[Start of Attachment]

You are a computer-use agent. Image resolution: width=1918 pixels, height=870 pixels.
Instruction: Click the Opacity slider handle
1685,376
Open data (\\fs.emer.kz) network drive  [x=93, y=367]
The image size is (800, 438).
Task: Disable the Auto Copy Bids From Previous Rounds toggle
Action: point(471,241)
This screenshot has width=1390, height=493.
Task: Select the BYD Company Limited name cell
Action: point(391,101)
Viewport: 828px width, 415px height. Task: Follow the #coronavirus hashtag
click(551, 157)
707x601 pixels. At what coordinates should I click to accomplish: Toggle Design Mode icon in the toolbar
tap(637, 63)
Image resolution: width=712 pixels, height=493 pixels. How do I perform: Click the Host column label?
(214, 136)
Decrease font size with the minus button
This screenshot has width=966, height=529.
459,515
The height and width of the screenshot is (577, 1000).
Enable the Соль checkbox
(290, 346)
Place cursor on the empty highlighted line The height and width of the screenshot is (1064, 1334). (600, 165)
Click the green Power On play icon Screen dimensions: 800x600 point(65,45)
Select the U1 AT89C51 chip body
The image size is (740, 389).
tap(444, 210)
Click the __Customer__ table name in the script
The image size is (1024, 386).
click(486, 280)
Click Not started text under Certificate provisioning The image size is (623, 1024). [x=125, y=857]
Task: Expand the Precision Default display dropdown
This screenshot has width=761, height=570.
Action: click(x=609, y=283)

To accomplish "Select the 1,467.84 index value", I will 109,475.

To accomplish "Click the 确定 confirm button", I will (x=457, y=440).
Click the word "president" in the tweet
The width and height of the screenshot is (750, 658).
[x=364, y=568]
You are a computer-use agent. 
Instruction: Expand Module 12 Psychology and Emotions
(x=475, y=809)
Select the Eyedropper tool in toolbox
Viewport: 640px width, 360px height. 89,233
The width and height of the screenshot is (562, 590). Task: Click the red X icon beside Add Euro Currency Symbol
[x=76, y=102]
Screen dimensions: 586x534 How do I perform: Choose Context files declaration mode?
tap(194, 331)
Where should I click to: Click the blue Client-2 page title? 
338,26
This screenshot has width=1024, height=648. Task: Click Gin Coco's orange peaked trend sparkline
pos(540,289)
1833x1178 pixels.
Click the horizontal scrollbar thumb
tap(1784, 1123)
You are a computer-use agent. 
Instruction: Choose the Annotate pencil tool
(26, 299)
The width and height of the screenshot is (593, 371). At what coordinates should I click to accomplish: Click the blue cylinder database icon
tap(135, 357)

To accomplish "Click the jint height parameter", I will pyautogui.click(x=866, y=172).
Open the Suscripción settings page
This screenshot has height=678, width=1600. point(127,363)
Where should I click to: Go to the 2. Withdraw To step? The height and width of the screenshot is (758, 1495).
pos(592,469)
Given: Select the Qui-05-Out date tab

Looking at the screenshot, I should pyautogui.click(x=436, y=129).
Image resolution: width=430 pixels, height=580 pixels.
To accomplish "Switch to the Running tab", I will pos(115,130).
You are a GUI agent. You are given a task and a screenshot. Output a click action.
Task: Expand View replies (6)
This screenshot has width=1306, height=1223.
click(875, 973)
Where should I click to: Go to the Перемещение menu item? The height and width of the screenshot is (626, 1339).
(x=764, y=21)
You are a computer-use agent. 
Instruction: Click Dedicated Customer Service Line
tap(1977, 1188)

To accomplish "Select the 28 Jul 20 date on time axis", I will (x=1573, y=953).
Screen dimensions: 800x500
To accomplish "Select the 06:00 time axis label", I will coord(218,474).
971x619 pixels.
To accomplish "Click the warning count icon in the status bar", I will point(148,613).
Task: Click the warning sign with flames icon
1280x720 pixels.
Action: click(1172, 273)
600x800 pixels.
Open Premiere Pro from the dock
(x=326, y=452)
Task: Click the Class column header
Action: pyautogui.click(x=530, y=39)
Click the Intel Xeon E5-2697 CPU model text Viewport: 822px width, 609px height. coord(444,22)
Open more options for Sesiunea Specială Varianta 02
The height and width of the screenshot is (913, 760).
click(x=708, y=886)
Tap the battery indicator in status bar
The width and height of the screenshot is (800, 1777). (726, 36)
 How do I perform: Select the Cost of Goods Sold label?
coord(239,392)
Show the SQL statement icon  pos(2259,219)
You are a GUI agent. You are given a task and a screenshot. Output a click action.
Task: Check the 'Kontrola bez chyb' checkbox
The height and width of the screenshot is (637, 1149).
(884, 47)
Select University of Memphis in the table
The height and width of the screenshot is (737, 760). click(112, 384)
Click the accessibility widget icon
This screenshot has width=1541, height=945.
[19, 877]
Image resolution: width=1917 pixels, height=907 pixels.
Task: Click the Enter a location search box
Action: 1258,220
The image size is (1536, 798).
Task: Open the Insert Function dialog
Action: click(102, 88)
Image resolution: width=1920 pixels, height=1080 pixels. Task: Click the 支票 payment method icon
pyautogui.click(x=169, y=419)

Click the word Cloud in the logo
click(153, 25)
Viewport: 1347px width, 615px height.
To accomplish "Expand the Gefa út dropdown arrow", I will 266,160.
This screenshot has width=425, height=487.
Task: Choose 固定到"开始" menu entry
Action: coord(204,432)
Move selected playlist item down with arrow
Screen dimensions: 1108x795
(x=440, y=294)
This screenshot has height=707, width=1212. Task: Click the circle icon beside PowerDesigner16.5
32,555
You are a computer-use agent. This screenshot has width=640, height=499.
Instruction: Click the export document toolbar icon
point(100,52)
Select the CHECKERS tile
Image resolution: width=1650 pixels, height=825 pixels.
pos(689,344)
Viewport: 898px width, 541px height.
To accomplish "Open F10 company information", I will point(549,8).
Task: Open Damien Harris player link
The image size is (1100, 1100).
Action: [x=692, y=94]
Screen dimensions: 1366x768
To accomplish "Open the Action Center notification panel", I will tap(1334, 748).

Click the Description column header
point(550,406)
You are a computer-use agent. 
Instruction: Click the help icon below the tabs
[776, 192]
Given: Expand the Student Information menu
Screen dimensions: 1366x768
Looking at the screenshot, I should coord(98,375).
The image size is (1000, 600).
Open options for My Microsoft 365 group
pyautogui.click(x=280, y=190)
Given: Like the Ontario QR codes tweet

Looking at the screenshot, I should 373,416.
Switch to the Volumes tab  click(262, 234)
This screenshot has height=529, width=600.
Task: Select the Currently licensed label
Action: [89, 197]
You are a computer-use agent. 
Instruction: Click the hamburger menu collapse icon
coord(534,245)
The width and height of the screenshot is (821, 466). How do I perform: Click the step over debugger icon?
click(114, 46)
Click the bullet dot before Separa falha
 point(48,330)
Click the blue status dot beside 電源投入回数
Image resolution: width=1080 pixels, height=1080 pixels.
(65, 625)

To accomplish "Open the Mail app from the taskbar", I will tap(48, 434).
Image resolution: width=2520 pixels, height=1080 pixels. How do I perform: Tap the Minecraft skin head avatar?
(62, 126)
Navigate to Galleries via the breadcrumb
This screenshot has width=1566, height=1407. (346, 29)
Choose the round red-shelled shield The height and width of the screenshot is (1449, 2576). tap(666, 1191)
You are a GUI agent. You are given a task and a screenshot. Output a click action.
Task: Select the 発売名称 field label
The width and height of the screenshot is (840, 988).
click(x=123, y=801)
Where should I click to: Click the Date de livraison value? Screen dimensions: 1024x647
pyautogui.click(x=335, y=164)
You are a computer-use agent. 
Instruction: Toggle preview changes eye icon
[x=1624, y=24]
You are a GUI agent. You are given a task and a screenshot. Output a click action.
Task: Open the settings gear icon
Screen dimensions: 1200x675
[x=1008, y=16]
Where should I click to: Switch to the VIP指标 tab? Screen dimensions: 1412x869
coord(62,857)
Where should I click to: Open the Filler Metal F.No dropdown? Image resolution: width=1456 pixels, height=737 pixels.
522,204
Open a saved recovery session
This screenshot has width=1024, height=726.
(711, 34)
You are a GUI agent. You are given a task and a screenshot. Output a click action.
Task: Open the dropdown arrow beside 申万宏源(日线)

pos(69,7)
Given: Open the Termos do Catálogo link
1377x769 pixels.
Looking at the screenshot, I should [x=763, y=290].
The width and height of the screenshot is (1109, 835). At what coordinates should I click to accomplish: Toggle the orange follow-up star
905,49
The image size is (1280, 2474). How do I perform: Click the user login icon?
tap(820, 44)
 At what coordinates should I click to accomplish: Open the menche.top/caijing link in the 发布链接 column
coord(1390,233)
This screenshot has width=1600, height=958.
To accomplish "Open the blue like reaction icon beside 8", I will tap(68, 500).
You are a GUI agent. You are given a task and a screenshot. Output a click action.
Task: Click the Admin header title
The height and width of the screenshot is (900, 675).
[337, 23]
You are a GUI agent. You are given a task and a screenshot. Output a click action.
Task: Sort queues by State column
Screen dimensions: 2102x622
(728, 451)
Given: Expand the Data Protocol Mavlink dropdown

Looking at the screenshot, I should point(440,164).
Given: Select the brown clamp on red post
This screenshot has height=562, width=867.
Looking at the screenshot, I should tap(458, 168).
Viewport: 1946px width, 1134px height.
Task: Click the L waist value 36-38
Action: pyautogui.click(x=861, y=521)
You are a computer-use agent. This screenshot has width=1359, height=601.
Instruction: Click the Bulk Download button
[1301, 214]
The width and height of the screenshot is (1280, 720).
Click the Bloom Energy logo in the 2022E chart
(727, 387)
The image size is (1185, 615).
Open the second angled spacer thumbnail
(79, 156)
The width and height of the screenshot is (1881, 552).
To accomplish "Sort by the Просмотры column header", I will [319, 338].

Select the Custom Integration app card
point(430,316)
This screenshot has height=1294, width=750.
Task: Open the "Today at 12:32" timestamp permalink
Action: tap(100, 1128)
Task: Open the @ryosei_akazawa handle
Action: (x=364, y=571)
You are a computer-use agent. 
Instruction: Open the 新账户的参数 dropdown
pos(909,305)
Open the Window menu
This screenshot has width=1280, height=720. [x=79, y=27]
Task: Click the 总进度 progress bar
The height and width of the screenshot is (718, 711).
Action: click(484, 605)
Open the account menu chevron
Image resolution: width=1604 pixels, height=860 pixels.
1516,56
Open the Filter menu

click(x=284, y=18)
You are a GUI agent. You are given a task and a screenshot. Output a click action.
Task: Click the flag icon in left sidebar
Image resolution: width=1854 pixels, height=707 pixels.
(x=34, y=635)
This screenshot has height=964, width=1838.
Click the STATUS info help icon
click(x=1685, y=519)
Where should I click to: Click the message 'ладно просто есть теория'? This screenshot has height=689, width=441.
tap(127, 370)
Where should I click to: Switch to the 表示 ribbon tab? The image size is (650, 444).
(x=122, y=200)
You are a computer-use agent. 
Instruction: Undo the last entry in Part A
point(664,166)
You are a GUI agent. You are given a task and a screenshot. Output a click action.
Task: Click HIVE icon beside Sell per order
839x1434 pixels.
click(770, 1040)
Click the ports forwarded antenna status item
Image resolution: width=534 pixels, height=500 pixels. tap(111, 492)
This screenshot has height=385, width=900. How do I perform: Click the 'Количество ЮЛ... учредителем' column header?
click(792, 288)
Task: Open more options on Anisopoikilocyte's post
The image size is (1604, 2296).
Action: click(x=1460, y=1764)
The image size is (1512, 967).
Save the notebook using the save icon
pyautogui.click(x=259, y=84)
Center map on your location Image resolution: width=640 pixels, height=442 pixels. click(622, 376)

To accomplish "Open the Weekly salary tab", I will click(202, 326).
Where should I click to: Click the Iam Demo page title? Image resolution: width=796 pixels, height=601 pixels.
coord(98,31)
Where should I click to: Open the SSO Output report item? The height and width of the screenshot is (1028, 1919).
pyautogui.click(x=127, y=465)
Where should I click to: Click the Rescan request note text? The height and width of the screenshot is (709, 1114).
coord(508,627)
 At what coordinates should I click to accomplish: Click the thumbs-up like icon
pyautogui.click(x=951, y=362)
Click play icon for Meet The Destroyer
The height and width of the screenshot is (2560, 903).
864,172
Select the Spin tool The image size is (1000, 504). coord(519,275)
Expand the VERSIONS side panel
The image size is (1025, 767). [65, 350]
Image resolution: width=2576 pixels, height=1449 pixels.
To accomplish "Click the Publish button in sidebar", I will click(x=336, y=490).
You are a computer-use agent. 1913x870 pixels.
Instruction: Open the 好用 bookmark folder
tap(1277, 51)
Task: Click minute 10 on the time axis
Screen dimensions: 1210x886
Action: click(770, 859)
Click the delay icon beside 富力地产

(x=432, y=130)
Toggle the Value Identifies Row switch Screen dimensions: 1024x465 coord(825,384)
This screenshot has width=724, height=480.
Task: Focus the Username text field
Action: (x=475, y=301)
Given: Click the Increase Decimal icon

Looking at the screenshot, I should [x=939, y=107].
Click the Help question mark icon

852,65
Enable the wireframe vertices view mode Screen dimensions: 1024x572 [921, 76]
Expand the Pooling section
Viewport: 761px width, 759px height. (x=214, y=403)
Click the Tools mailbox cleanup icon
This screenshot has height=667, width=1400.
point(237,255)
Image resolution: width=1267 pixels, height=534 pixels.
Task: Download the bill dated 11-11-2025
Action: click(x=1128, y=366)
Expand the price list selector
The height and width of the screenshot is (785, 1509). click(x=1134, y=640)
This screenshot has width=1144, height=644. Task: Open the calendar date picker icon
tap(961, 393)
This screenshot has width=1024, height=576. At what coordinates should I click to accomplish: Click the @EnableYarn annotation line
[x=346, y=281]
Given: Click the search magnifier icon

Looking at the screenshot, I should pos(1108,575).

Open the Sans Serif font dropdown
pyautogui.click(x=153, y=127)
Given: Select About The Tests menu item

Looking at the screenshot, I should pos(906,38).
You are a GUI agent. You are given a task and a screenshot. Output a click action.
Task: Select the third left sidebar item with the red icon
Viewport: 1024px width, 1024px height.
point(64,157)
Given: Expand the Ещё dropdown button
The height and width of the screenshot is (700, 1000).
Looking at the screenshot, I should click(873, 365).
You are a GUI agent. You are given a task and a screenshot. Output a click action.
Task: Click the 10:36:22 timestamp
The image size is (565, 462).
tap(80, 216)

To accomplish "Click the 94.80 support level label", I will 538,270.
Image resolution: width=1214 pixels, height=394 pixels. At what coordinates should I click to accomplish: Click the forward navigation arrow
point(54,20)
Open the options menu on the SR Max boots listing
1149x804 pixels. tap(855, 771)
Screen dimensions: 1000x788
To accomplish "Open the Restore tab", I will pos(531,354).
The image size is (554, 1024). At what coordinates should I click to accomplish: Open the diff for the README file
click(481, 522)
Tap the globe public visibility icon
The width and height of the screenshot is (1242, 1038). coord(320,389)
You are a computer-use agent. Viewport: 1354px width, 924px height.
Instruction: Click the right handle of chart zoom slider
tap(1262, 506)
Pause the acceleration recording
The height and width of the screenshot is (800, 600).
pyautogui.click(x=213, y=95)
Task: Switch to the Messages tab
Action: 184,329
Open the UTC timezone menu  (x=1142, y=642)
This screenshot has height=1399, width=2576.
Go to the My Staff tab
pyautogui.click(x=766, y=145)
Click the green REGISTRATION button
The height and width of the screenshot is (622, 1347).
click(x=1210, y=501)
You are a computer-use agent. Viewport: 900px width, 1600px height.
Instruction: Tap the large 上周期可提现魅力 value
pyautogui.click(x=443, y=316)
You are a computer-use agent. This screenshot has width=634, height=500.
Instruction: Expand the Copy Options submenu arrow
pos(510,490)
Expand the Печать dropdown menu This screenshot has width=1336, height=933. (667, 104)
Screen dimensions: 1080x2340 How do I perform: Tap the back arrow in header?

[End of Attachment]

> [Task objective]: Your task is to copy each line of the material that contains the word "warning".

> [Written answer]:
To accomplish "Click the warning count icon in the status bar", I will point(148,613).
Task: Click the warning sign with flames icon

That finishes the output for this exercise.